Listed entries:
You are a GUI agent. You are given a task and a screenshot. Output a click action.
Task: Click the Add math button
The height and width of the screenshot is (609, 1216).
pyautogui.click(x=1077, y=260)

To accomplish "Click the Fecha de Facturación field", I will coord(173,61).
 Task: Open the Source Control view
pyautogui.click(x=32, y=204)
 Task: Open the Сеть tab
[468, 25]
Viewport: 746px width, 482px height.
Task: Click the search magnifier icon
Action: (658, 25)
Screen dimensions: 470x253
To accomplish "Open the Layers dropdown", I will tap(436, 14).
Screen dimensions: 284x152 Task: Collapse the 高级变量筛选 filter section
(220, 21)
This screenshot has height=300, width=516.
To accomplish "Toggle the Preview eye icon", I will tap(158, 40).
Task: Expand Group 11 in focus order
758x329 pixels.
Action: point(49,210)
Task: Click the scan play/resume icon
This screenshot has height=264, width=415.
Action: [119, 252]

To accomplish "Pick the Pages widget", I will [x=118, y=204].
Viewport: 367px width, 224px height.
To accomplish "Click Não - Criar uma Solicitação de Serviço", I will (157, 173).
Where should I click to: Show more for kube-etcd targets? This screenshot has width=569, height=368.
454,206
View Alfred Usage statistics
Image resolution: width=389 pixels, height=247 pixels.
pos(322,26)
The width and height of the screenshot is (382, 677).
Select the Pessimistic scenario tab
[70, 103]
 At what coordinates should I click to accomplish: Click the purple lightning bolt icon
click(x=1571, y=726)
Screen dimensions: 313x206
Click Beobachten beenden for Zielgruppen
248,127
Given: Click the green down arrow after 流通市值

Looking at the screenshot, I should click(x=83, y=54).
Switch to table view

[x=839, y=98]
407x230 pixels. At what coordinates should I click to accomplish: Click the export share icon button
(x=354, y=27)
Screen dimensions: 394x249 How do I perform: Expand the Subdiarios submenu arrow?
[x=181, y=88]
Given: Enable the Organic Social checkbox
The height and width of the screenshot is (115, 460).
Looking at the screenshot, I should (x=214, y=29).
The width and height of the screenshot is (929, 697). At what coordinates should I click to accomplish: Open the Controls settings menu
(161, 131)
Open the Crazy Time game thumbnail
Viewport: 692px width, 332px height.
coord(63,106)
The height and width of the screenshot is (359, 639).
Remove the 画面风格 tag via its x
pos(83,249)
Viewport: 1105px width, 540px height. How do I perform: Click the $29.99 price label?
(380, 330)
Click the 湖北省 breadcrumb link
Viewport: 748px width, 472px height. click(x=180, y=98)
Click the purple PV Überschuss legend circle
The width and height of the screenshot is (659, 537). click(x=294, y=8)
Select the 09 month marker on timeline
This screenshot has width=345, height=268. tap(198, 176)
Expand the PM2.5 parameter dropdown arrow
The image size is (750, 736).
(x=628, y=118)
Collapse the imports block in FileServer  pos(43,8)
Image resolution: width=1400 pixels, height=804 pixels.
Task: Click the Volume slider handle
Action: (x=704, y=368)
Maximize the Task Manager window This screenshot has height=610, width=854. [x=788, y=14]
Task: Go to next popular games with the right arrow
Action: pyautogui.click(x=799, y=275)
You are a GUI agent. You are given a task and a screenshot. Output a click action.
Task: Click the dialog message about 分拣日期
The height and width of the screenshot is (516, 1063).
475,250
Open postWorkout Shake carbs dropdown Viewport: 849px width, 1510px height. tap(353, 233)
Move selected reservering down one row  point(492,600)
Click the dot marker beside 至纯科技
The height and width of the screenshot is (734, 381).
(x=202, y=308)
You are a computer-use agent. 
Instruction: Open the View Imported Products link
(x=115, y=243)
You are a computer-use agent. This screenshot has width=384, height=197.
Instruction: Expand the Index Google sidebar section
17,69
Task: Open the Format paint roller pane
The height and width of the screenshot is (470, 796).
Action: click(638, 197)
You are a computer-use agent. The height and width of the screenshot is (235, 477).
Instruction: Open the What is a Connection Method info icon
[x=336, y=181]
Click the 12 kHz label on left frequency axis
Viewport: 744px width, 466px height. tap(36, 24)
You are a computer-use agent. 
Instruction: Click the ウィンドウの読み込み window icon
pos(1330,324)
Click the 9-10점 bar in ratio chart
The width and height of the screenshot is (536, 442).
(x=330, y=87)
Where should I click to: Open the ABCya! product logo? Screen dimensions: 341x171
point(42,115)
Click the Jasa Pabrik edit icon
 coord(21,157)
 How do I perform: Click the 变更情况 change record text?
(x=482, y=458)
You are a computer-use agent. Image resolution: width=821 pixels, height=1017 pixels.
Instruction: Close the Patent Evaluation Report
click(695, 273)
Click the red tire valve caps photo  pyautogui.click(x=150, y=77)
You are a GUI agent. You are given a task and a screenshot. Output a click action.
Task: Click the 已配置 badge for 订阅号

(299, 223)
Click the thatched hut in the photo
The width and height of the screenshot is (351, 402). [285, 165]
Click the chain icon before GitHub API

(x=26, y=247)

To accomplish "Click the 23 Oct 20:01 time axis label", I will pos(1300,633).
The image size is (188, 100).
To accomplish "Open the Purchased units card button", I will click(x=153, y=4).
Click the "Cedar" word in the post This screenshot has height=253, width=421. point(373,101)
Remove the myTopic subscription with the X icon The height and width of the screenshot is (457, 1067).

Task goal: Reproduce, exactly, all the lines shown above.

Solution below:
You are a GUI agent. You are given a task and a screenshot. Output a click action.
Task: Click the Add math button
The height and width of the screenshot is (609, 1216).
pyautogui.click(x=1077, y=260)

To accomplish "Click the Fecha de Facturación field", I will coord(173,61).
 Task: Open the Source Control view
pyautogui.click(x=32, y=204)
 Task: Open the Сеть tab
[468, 25]
Viewport: 746px width, 482px height.
Task: Click the search magnifier icon
Action: (658, 25)
Screen dimensions: 470x253
To accomplish "Open the Layers dropdown", I will tap(436, 14).
Screen dimensions: 284x152 Task: Collapse the 高级变量筛选 filter section
(220, 21)
This screenshot has height=300, width=516.
To accomplish "Toggle the Preview eye icon", I will tap(158, 40).
Task: Expand Group 11 in focus order
758x329 pixels.
Action: point(49,210)
Task: Click the scan play/resume icon
This screenshot has height=264, width=415.
Action: [119, 252]

To accomplish "Pick the Pages widget", I will [x=118, y=204].
Viewport: 367px width, 224px height.
To accomplish "Click Não - Criar uma Solicitação de Serviço", I will (157, 173).
Where should I click to: Show more for kube-etcd targets? This screenshot has width=569, height=368.
454,206
View Alfred Usage statistics
Image resolution: width=389 pixels, height=247 pixels.
pos(322,26)
The width and height of the screenshot is (382, 677).
Select the Pessimistic scenario tab
[70, 103]
 At what coordinates should I click to accomplish: Click the purple lightning bolt icon
click(x=1571, y=726)
Screen dimensions: 313x206
Click Beobachten beenden for Zielgruppen
248,127
Given: Click the green down arrow after 流通市值

Looking at the screenshot, I should click(x=83, y=54).
Switch to table view

[x=839, y=98]
407x230 pixels. At what coordinates should I click to accomplish: Click the export share icon button
(x=354, y=27)
Screen dimensions: 394x249 How do I perform: Expand the Subdiarios submenu arrow?
[x=181, y=88]
Given: Enable the Organic Social checkbox
The height and width of the screenshot is (115, 460).
Looking at the screenshot, I should (x=214, y=29).
The width and height of the screenshot is (929, 697). At what coordinates should I click to accomplish: Open the Controls settings menu
(161, 131)
Open the Crazy Time game thumbnail
Viewport: 692px width, 332px height.
coord(63,106)
The height and width of the screenshot is (359, 639).
Remove the 画面风格 tag via its x
pos(83,249)
Viewport: 1105px width, 540px height. How do I perform: Click the $29.99 price label?
(380, 330)
Click the 湖北省 breadcrumb link
Viewport: 748px width, 472px height. click(x=180, y=98)
Click the purple PV Überschuss legend circle
The width and height of the screenshot is (659, 537). click(x=294, y=8)
Select the 09 month marker on timeline
This screenshot has width=345, height=268. tap(198, 176)
Expand the PM2.5 parameter dropdown arrow
The image size is (750, 736).
(x=628, y=118)
Collapse the imports block in FileServer  pos(43,8)
Image resolution: width=1400 pixels, height=804 pixels.
Task: Click the Volume slider handle
Action: (x=704, y=368)
Maximize the Task Manager window This screenshot has height=610, width=854. [x=788, y=14]
Task: Go to next popular games with the right arrow
Action: pyautogui.click(x=799, y=275)
You are a GUI agent. You are given a task and a screenshot. Output a click action.
Task: Click the dialog message about 分拣日期
The height and width of the screenshot is (516, 1063).
475,250
Open postWorkout Shake carbs dropdown Viewport: 849px width, 1510px height. tap(353, 233)
Move selected reservering down one row  point(492,600)
Click the dot marker beside 至纯科技
The height and width of the screenshot is (734, 381).
(x=202, y=308)
You are a computer-use agent. 
Instruction: Open the View Imported Products link
(x=115, y=243)
You are a computer-use agent. This screenshot has width=384, height=197.
Instruction: Expand the Index Google sidebar section
17,69
Task: Open the Format paint roller pane
The height and width of the screenshot is (470, 796).
Action: click(638, 197)
You are a computer-use agent. The height and width of the screenshot is (235, 477).
Instruction: Open the What is a Connection Method info icon
[x=336, y=181]
Click the 12 kHz label on left frequency axis
Viewport: 744px width, 466px height. tap(36, 24)
You are a computer-use agent. 
Instruction: Click the ウィンドウの読み込み window icon
pos(1330,324)
Click the 9-10점 bar in ratio chart
The width and height of the screenshot is (536, 442).
(x=330, y=87)
Where should I click to: Open the ABCya! product logo? Screen dimensions: 341x171
point(42,115)
Click the Jasa Pabrik edit icon
 coord(21,157)
 How do I perform: Click the 变更情况 change record text?
(x=482, y=458)
You are a computer-use agent. Image resolution: width=821 pixels, height=1017 pixels.
Instruction: Close the Patent Evaluation Report
click(695, 273)
Click the red tire valve caps photo  pyautogui.click(x=150, y=77)
You are a GUI agent. You are given a task and a screenshot. Output a click action.
Task: Click the 已配置 badge for 订阅号

(299, 223)
Click the thatched hut in the photo
The width and height of the screenshot is (351, 402). [285, 165]
Click the chain icon before GitHub API

(x=26, y=247)

To accomplish "Click the 23 Oct 20:01 time axis label", I will pos(1300,633).
The image size is (188, 100).
To accomplish "Open the Purchased units card button", I will click(x=153, y=4).
Click the "Cedar" word in the post This screenshot has height=253, width=421. point(373,101)
Remove the myTopic subscription with the X icon The height and width of the screenshot is (457, 1067).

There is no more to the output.